Esclareceram que se opuseram ao acórdão por firmar a ocorrência de grupo
econômico e a viabilidade da desconsideração da personalidade jurídica da empresa e,
consequentemente, a responsabilidade dos sócios dela.

Afirmaram a necessidade de dilação probatória e cognição exauriente,
portanto não cabia ao caso o procedimento monitório. Destacaram que a decretação de
desconsideração da personalidade jurídica e de formação de grupo econômico
somente poderiam ocorrer com a realização de prova nesse sentido, tendo um rito
incompatível com o julgamento de ação monitória.

Aduziram a ofensa aos princípios do devido processo legal, contraditório
e ampla defesa. Mencionaram que a apreciação conjunto das questões ocasiona
tumulto processual, o que não pode ser admitido.

Informaram que o juiz inicial acolheu a emenda à inicial alterando os pedidos
e inclusão dos recorrentes sem consentimento dos requeridos originários, o qual era
imprescindível para sua admissão.

Defenderam a ausência dos requisitos para a desconsideração da
personalidade jurídica, qual seja, abuso da personalidade jurídica caracterizado pelo
desvio de finalidade ou pela confusão patrimonial, nem a formação de grupo
econômico. Requereram o provimento do recurso especial (e-STJ, fls. 952-986).

Nas razões do agravo, os agravantes impugnam os fundamentos da decisão
denegatória do recurso, reiterando, no mais, as razões do mérito recursal (e-STJ, fls.
1.290-1.297).

Contraminuta apresentada (e-STJ, fls. 1.226-1.336 e 1.338-1.354).

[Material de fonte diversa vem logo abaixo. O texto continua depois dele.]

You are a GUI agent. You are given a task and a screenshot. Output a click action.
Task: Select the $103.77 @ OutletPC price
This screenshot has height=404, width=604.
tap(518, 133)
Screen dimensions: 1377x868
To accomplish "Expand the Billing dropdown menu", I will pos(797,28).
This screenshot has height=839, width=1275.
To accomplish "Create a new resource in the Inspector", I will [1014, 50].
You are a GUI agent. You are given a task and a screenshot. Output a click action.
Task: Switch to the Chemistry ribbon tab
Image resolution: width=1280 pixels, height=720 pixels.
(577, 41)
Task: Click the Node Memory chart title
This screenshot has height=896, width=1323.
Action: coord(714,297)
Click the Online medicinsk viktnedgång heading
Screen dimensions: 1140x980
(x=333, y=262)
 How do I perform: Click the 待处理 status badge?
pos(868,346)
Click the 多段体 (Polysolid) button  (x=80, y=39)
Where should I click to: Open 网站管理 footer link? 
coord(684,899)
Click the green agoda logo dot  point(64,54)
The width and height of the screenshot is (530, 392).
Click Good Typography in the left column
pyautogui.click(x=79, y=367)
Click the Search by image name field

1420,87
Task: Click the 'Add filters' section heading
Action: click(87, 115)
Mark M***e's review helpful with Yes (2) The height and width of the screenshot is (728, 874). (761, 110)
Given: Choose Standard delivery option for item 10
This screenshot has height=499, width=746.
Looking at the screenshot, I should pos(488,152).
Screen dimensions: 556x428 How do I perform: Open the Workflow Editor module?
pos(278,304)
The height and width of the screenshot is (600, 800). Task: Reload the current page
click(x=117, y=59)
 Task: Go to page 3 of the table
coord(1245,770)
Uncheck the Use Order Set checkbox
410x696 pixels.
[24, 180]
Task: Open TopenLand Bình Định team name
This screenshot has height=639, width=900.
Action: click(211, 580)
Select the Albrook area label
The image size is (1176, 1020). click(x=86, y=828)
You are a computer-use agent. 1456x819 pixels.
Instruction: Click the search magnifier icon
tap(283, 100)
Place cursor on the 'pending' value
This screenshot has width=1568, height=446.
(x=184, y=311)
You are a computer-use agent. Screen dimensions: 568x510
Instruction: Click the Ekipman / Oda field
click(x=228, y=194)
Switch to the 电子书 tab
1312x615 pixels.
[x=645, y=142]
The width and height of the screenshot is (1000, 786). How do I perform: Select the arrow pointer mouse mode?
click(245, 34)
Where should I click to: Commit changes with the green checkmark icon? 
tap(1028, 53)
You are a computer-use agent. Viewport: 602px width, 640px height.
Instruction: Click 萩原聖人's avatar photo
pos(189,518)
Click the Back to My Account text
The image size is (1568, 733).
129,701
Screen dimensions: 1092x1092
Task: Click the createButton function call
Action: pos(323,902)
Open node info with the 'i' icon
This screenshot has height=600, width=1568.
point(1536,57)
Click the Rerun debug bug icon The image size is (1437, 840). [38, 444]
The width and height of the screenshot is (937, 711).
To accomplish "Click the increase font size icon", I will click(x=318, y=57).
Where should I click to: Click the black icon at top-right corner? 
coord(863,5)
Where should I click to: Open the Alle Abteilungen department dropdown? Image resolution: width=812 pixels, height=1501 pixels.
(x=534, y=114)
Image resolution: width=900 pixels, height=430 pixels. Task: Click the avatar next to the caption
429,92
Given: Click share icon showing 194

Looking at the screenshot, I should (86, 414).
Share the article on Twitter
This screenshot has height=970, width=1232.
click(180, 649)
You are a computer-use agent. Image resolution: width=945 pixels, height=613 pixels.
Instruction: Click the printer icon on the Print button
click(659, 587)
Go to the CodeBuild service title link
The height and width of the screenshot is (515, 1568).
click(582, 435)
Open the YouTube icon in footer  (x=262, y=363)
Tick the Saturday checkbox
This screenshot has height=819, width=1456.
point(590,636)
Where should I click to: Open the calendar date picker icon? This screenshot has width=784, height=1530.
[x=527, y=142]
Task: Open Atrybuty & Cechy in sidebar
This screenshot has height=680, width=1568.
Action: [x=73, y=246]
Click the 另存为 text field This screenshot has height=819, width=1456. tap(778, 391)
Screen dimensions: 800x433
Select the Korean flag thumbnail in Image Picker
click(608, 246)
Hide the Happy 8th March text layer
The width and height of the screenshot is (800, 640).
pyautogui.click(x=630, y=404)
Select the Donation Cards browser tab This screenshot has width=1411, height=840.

Brevemente relatado, decido.

A segunda instância concluiu haver indícios da abuso da personalidade
jurídica - desvio de finalidade e confusão patrimonial - dos agravantes em juízo
sumário; estabeleceu a demonstração não só de atuação conjunta e concentrada, mas
também confusão entre os quadros sociais; atuação conjunta nas ruas; o risco de
esvaziamento patrimonial, e observância dos requisitos mínimos para a
desconsideração da personalidade jurídica; razão por justificável a antecipação de
tutela, com a observância dos requisitos do art. 300 do CPC.